No... more.. Chakra...

I have been up since about 4 am this morning trying desperately to finish my readings my social psychology group meeting today. Not being the smartest thing on two legs first thing that early in the morning I only managed to finish about 3 papers before my patience ran out and I started swearing vengeance on the researchers and their families for using big words like " this", " we ", " on " and " the ", on me that early in the morning. Students being forced to wake up before the sun does should be made illegal across the state, country, world, universe AND back of the turtle (if you didn't get that read Terry Patchet).

Went for my 8am class, had my social psychology meeting, lunch then a practical that went surprisingly well and ending up in front this monitor in the library typing this out while the last bit of my life force gets sucked away from me.

You may have noted that I am not in the most cheery of moods but I have an excellent and important point to make today that is of paramount importance and dire consequence.

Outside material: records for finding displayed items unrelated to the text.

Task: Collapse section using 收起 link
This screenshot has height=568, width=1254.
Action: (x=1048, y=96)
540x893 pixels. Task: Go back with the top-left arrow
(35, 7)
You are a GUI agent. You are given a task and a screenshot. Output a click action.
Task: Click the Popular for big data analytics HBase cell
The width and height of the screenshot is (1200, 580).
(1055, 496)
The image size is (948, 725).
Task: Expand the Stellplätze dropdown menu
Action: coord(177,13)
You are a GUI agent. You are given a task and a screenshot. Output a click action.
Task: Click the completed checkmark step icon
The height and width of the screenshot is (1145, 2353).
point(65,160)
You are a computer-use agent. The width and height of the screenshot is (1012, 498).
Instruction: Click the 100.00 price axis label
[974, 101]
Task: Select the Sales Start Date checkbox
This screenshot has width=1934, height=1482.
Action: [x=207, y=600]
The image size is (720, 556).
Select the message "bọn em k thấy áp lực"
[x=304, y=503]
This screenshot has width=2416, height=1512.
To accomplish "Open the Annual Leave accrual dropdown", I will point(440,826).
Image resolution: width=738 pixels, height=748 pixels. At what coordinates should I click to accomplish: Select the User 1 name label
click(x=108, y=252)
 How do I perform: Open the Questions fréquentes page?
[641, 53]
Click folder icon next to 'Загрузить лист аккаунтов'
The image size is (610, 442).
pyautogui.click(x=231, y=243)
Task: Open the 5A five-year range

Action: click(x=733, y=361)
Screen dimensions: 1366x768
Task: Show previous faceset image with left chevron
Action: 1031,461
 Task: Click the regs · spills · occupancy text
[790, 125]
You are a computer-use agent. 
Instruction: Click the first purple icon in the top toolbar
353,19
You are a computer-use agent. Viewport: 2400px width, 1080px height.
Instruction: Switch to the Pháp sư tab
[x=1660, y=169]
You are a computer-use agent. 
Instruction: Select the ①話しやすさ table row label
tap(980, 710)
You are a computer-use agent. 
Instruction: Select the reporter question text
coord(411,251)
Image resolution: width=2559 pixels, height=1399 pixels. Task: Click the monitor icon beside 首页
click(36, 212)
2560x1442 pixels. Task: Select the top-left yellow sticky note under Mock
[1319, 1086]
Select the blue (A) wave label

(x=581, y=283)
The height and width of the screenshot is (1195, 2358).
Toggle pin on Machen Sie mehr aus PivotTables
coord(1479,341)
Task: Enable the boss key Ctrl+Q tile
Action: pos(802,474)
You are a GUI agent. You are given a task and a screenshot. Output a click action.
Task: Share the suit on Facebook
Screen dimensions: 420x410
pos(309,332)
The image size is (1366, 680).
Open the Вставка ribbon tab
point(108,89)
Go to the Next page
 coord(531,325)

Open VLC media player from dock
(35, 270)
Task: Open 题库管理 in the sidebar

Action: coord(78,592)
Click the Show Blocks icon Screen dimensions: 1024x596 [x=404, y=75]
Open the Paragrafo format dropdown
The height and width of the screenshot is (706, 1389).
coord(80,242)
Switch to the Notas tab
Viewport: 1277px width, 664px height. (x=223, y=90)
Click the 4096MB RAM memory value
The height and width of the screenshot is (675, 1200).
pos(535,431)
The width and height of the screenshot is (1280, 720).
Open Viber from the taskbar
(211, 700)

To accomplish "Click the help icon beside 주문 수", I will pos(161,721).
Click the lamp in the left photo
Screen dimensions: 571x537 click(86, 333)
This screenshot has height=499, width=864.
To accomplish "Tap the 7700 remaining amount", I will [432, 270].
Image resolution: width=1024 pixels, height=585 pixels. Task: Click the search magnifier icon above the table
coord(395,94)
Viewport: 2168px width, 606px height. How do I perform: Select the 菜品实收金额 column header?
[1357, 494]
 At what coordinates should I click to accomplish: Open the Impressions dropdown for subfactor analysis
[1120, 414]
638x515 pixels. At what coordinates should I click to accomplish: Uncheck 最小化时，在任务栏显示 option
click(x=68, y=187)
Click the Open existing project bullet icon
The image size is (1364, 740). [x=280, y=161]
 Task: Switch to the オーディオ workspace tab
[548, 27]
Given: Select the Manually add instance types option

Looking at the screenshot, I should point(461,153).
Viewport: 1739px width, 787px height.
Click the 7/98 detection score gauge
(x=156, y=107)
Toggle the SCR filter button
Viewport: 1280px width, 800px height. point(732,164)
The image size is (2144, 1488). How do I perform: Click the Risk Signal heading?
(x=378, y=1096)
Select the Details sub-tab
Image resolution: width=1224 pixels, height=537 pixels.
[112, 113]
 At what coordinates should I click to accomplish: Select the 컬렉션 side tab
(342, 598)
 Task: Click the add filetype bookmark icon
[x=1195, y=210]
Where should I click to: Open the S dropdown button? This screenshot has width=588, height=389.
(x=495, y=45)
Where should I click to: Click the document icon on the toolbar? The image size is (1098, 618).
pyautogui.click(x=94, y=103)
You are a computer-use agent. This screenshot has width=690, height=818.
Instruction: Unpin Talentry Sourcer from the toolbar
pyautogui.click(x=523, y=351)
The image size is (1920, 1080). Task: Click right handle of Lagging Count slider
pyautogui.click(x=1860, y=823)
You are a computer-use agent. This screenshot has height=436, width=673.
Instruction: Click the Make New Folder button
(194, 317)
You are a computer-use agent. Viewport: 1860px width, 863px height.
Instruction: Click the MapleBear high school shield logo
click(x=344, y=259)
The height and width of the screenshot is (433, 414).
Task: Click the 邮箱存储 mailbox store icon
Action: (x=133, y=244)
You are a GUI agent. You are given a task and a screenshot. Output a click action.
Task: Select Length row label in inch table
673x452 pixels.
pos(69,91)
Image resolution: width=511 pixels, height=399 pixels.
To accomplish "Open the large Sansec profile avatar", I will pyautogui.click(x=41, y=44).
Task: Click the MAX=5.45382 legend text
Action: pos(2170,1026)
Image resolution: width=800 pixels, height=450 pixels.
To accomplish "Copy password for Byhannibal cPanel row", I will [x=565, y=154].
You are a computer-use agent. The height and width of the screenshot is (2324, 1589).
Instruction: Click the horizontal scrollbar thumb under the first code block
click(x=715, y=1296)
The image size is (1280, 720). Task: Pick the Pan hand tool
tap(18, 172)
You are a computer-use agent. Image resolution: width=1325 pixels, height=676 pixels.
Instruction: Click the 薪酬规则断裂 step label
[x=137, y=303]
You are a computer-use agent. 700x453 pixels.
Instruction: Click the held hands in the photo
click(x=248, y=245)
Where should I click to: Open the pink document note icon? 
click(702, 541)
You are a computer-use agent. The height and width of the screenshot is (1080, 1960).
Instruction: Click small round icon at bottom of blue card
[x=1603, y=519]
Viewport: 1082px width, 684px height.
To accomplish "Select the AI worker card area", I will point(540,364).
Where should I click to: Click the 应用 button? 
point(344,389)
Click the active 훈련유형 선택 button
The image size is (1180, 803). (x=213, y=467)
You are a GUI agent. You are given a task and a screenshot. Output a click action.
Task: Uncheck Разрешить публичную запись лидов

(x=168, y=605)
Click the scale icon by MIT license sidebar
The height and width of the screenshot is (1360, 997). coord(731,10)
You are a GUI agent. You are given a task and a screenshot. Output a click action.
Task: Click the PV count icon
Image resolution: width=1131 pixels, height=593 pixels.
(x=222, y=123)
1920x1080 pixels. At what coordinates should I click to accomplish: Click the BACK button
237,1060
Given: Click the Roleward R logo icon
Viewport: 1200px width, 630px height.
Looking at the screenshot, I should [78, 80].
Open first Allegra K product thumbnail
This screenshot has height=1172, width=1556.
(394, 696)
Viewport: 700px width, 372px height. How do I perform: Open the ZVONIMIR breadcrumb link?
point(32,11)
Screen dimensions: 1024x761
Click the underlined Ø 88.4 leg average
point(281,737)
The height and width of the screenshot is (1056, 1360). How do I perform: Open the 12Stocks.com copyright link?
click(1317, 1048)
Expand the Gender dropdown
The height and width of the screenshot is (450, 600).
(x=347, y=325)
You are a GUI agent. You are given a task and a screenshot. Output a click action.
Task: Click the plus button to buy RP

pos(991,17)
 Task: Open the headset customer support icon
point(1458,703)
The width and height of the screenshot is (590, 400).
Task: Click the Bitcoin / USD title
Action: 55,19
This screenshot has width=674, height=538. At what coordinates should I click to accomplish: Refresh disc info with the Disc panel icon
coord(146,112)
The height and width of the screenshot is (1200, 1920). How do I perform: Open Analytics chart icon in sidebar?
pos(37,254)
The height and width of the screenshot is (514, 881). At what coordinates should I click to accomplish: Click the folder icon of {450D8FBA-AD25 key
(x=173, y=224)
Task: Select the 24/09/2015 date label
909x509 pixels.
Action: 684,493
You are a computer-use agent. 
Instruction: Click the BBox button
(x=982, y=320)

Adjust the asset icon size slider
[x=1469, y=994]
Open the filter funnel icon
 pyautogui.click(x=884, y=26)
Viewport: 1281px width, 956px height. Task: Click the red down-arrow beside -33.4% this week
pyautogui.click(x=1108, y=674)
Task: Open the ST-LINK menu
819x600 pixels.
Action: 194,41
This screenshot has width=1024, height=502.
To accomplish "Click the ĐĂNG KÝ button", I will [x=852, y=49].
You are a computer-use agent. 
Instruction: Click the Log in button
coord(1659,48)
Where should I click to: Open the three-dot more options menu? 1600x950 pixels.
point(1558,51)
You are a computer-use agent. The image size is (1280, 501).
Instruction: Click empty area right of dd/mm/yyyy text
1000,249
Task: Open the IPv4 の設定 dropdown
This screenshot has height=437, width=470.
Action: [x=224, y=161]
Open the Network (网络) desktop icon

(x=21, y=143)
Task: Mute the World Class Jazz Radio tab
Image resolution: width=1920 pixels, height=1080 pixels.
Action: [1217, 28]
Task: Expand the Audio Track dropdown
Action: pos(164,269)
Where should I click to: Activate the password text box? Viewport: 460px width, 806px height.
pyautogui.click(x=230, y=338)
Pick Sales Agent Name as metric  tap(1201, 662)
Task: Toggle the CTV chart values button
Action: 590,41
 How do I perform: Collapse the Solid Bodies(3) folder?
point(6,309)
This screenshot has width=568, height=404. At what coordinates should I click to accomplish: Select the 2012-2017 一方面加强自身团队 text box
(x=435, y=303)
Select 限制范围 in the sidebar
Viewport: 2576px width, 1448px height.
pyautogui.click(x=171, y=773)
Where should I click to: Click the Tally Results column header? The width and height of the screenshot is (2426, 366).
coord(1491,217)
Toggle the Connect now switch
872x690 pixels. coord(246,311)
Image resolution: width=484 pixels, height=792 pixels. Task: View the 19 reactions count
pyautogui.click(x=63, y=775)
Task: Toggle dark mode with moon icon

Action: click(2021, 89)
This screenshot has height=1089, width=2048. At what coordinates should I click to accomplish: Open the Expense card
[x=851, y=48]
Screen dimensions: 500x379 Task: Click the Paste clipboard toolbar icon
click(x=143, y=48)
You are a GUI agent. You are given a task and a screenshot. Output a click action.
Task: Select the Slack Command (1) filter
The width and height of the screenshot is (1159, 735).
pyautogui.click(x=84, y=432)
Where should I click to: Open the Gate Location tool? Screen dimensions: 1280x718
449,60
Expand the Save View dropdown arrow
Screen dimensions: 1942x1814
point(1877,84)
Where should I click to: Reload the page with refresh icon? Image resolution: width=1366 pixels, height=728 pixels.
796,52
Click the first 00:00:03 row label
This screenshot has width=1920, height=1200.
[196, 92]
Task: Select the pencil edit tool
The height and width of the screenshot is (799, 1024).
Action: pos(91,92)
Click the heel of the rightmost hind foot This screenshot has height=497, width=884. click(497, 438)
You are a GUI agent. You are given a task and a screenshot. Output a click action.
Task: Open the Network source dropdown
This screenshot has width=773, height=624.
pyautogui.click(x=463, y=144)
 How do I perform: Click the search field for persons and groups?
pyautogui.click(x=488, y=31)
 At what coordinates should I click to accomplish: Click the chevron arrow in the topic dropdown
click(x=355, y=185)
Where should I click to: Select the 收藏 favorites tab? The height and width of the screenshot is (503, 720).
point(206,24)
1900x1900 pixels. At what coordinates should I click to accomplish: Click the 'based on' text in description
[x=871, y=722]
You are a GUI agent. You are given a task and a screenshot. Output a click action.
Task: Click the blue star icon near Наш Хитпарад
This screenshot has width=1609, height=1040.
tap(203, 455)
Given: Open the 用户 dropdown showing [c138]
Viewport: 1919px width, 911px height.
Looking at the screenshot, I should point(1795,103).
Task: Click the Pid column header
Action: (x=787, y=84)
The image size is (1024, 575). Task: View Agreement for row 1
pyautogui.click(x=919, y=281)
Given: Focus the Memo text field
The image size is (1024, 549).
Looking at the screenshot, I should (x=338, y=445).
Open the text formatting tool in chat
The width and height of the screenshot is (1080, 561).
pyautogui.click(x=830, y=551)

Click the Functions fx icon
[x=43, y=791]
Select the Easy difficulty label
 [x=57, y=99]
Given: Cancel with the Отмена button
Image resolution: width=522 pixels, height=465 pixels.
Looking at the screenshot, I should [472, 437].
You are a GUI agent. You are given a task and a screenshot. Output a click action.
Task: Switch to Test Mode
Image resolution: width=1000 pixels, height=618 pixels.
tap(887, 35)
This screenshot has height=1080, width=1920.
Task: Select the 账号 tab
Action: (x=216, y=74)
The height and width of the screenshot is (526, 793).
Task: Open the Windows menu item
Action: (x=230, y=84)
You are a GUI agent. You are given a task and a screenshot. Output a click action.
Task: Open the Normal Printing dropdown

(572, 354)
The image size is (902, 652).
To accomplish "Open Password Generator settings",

COWS GIVE US MILK. When then again so do goats, sheep, pigs, hippos and monkeys, but how many of us would be will to drink monkey milk?

No really.

The Lord has just recently been very kind to me in that despite what I am, He has just let me onto another fantastic truth; the Lord will meet you where you are at. Just yesterday a friend of mine, Christine got baptised. Just before she got into the pool, she had a chance to tell us about how she came to this decision. She was studying in the library and reviewing some business model of sorts when she saw the limit of the human structured business cycle. The cycle progressing from the consumer who was subject to the company which was subject to the government who where subject to the nation who were subject to the world. She thought to herself wasn't there a higher echelon in the hierarchy? That was where the Lord met with her and prompted her to ask more questions. This led to that and after a bit she decided to finalise her decision to follow Christ.

Or something like that.

Point is, and what really amazed me was that the Lord met her in her life where she was. Through of all things a business model! I don't if anyone else was as amazed as I was. If they were they did an exceptional job of hiding it and playing it cool, just like I was. Either way I've been quite encouraged but her testimony.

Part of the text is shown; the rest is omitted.